AI DJ System

by MaksymCh in Living > Organizing

14 Views, 0 Favorites, 0 Comments

AI DJ System

AI DJ System – a smart music box that reads the room

Hi! I’m Maksym Chekhun, a CT&AI student at Howest University of Applied Sciences.

I’ve built a tiny “AI DJ” that watches what I’m doing (choosing from a set of predefined activities) and automatically switches the music on my Mac’s Spotify to match the vibe.

The brain lives on a Raspberry Pi 5 with a webcam and a YOLOv8 model that I trained in Roboflow. Every few seconds the Pi snaps a photo, recognises the activity, and sends both the label and a snapshot to a Flask server on my Mac. The server starts the matching playlist via AppleScript in the Spotify desktop app and logs each event (activity, time, playlist, and snapshot name) to a MySQL database.

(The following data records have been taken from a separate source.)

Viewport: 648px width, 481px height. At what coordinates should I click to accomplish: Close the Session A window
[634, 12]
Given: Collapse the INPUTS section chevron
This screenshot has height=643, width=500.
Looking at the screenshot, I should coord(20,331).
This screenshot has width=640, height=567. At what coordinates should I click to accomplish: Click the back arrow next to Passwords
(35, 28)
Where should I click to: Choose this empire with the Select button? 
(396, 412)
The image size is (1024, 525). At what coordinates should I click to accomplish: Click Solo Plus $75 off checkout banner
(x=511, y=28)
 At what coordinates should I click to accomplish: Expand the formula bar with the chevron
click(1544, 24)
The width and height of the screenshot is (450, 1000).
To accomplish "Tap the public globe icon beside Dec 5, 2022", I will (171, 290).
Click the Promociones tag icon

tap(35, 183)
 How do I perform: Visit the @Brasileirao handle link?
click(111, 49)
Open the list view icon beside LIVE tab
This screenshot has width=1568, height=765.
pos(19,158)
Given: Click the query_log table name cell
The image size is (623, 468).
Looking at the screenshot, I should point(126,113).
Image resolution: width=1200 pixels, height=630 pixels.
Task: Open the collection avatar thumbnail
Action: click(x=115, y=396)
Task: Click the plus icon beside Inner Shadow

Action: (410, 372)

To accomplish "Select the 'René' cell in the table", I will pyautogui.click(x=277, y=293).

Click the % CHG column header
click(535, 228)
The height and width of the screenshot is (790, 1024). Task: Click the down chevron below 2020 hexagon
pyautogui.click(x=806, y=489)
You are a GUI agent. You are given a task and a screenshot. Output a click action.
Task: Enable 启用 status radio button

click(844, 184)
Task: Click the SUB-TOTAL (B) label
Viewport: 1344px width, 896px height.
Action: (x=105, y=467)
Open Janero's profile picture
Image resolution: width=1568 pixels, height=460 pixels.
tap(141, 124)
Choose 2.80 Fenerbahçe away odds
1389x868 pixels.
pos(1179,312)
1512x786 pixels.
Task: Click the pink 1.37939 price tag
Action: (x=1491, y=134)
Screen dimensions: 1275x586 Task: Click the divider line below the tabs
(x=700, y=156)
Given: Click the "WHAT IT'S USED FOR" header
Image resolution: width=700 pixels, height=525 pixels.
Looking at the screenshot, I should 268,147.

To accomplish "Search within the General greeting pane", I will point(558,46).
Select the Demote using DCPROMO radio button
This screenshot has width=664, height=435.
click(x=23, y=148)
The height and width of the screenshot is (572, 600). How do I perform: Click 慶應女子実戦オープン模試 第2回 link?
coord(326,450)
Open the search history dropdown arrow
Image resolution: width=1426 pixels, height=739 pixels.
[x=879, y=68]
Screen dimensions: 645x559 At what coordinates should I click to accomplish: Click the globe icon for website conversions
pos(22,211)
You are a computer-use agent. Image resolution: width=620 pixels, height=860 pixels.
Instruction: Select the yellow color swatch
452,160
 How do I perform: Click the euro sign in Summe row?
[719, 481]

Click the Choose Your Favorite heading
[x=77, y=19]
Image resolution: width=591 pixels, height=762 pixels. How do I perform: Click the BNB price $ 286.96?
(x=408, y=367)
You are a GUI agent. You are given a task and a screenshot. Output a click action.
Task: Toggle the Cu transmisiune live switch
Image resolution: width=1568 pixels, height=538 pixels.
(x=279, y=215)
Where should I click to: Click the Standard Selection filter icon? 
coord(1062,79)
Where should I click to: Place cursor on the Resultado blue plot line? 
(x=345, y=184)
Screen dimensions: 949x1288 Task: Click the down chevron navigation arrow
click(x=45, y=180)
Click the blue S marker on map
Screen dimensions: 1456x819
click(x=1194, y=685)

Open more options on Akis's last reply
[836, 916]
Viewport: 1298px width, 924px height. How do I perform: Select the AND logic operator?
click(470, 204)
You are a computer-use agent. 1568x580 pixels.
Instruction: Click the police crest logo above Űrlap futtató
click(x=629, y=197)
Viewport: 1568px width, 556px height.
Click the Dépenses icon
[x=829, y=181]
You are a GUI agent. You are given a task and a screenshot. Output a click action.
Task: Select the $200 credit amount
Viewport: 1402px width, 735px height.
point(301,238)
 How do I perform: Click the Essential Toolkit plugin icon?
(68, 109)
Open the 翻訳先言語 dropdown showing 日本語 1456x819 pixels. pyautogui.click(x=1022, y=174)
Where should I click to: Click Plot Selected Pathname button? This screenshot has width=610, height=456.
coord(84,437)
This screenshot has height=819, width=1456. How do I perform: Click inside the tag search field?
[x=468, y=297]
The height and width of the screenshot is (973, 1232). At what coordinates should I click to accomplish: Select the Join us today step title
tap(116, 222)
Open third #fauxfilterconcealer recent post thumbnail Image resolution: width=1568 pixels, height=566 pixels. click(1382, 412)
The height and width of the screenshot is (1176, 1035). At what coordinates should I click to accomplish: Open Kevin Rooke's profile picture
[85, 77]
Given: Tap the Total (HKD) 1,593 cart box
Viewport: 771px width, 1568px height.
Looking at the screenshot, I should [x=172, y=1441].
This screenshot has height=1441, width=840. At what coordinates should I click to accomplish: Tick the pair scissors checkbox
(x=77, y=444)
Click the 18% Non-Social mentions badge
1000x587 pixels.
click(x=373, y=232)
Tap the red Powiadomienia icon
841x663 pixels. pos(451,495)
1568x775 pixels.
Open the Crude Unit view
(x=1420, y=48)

A 16 × 2 I²C LCD on the Pi shows what’s playing in real time, so anyone in the room can see why the music changed. The whole unit is housed in a small wooden box I call a “radio” case, with space for the Pi, camera, and—potentially—speakers.

Supplies

Supplies & Tools

Raspberry Pi 5 (8 GB) Starter Pack – board, PSU, 32 GB micro-SD, plastic case.
Brain of the project; runs YOLOv8 and drives the LCD. ≈ €130
Active cooler / fan for Pi 5 – keeps the CPU < 80 °C during inference. ≈ €6
USB webcam (1080 p, 30 fps) – one frame every few seconds for detection. ≈ €12
16 × 2 I²C LCD module (+ jumper wires) – displays current activity / playlist. ≈ €8
7-in-1 USB-C hub – adds extra USB-A ports for webcam, keyboard, etc. ≈ €10
Small wooden “radio” box (DIY / laser-cut) – enclosure for Pi, webcam, LCD. ≈ €10
(Free if you’ve got scrap plywood or an old speaker cabinet.)
Pair of tiny 3 W laptop speakers (optional) – local playback. ≈ €10
Mac or PC running Spotify Desktop + Flask server – receives labels, starts playlists, logs to MySQL. (existing hardware – €0)
MySQL / MariaDB server – stores activity, timestamp, URI, snapshot. (open-source – €0)
Python libraries – Python 3.11, Ultralytics-YOLO v8, Flask, PyMySQL (all via pip). (free)
Basic hand tools – small Phillips screwdriver, wire-cutters / strippers, hot-glue gun or double-sided tape. (workshop staples – €0–€15)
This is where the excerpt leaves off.